Question

Graph and discuss the continuity of the function$$f(x, y)=\left\{\begin{array}{ll}{\frac{\sin x y}{x y}} & {\text { if } x y \neq 0} \\ {1} & {\text { if } x y=0}\end{array}\right.$$

Answer

**step1 Understanding the Function Definition**

The given function is defined in two parts, depending on the value of the product $$xy$$.

$$f(x, y)=\left\{\begin{array}{ll}{\frac{\sin x y}{x y}} & {\text { if } x y \neq 0} \\ {1} & {\text { if } x y=0}\end{array}\right.$$

The first part, $$\frac{\sin x y}{x y}$$, applies when $$xy$$ is not equal to zero. This means it applies to all points $$(x,y)$$ in the plane except those lying on the x-axis or y-axis. The second part, $$1$$, applies when $$xy$$ is equal to zero. This means it applies to all points $$(x,y)$$ where $$x=0$$ (the y-axis) or $$y=0$$ (the x-axis).

(Collection entries)

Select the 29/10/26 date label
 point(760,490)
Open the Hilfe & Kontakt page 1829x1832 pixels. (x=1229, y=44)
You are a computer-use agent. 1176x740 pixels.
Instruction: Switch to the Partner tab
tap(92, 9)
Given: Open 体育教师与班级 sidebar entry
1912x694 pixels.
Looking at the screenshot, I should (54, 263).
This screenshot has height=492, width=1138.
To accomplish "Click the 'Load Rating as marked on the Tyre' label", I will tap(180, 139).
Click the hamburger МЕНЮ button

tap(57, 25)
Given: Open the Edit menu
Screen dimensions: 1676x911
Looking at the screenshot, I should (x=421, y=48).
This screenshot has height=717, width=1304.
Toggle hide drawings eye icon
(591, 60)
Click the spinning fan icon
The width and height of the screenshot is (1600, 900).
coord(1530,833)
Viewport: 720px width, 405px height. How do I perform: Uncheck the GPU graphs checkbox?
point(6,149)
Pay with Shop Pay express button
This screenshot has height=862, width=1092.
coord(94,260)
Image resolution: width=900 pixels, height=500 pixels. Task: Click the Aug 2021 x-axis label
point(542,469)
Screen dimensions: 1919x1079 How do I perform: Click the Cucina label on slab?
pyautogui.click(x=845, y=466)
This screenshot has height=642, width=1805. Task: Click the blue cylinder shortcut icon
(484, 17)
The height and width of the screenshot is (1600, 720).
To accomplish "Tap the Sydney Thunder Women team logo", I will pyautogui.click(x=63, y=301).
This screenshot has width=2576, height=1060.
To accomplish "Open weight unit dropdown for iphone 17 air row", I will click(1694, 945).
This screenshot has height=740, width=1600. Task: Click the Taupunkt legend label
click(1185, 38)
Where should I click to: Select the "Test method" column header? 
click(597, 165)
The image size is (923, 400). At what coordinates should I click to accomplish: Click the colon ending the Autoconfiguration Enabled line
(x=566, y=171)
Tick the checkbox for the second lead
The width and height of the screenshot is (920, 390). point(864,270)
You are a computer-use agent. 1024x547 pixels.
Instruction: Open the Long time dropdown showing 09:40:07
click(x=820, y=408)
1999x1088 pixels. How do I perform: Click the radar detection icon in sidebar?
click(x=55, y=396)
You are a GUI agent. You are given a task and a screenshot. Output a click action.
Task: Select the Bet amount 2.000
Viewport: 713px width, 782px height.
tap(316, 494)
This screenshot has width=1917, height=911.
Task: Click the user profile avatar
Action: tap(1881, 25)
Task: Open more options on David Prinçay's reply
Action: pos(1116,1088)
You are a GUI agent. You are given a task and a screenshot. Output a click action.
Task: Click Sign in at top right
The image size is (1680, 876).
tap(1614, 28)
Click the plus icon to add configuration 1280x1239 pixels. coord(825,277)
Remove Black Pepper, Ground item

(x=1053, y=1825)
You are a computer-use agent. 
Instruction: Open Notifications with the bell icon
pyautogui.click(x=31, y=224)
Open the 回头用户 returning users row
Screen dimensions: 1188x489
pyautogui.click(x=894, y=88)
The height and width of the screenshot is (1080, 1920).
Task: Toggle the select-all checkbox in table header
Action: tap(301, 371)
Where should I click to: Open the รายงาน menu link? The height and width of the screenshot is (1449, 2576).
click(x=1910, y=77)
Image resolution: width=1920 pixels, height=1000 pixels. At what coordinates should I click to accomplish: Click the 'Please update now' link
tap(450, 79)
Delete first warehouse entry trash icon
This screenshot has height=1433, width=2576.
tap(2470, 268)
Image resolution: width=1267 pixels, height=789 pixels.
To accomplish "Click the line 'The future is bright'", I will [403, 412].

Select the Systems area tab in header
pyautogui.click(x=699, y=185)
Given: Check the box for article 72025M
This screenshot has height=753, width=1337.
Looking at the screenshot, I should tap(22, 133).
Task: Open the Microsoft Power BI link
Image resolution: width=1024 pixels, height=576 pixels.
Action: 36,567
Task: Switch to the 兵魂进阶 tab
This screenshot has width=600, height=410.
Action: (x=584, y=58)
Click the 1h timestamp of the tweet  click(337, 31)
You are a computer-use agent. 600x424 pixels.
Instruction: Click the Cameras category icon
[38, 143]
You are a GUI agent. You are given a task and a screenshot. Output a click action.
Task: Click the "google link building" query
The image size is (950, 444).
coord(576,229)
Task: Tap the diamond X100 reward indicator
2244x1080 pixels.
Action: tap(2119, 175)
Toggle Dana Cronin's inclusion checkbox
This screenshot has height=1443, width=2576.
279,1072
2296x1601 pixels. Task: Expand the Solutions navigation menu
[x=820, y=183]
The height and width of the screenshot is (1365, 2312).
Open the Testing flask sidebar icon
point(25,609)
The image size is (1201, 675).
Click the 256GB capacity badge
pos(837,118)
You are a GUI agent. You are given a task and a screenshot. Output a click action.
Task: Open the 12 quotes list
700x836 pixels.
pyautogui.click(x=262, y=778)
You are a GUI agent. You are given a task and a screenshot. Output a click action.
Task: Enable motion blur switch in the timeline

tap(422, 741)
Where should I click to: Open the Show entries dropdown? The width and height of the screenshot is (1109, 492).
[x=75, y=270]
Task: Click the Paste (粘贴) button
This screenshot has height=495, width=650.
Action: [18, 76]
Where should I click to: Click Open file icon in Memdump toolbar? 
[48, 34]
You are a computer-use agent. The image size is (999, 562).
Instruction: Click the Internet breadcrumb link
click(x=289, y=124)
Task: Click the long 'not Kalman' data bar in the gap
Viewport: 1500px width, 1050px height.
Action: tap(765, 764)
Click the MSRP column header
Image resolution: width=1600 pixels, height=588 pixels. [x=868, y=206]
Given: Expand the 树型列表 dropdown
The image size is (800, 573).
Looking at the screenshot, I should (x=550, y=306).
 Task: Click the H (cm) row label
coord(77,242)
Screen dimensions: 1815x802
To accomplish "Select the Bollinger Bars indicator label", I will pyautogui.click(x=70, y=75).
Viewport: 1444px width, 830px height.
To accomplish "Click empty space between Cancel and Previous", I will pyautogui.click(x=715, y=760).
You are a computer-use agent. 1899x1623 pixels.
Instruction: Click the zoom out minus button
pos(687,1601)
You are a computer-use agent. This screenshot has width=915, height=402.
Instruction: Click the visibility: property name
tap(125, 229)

(EXERCISE TASK A):
Print the part of the continuity problem from "Graph and discuss" to "the product $$xy$$.".
(EXERCISE TASK B):
In the continuity problem, what value does the function take when the product xy equals zero?
(EXERCISE TASK C):
Write the next part of the worked solution to the continuity problem, picking up after its last sentence.
You will not need the data.

(FINAL RESULT A):
Graph and discuss the continuity of the function$$f(x, y)=\left\{\begin{array}{ll}{\frac{\sin x y}{x y}} & {\text { if } x y \neq 0} \\ {1} & {\text { if } x y=0}\end{array}\right.$$

Answer

**step1 Understanding the Function Definition**

The given function is defined in two parts, depending on the value of the product $$xy$$.

(FINAL RESULT B):
The function equals 1 when xy equals zero.

(FINAL RESULT C):
**step2 Analyzing Continuity Where $$xy \neq 0$$**

For the region where $$xy \neq 0$$, the function is given by $$f(x,y) = \frac{\sin x y}{x y}$$. We can consider this as a composition of two functions: an inner function $$g(x,y) = xy$$ and an outer function $$h(t) = \frac{\sin t}{t}$$.

The function $$g(x,y) = xy$$ is a product of two basic continuous functions ($$x$$ and $$y$$), so it is continuous everywhere in the plane. The function $$h(t) = \frac{\sin t}{t}$$ is continuous for all $$t \neq 0$$.

Since $$f(x,y)$$ is the composition of these continuous functions, it is continuous in the entire region where $$xy \neq 0$$. This means $$f(x,y)$$ is continuous at any point $$(x,y)$$ as long as $$x \neq 0$$ and $$y \neq 0$$.

**step3 Analyzing Continuity Where $$xy = 0$$: General Approach**

Now we need to check the continuity along the lines where $$xy = 0$$, which are the x-axis and the y-axis. For a function to be continuous at a point $$(x_0, y_0)$$, the limit of the function as $$(x,y)$$ approaches $$(x_0, y_0)$$ must exist and be equal to the function's value at that point: $$\lim_{(x,y) \to (x_0, y_0)} f(x,y) = f(x_0, y_0)$$.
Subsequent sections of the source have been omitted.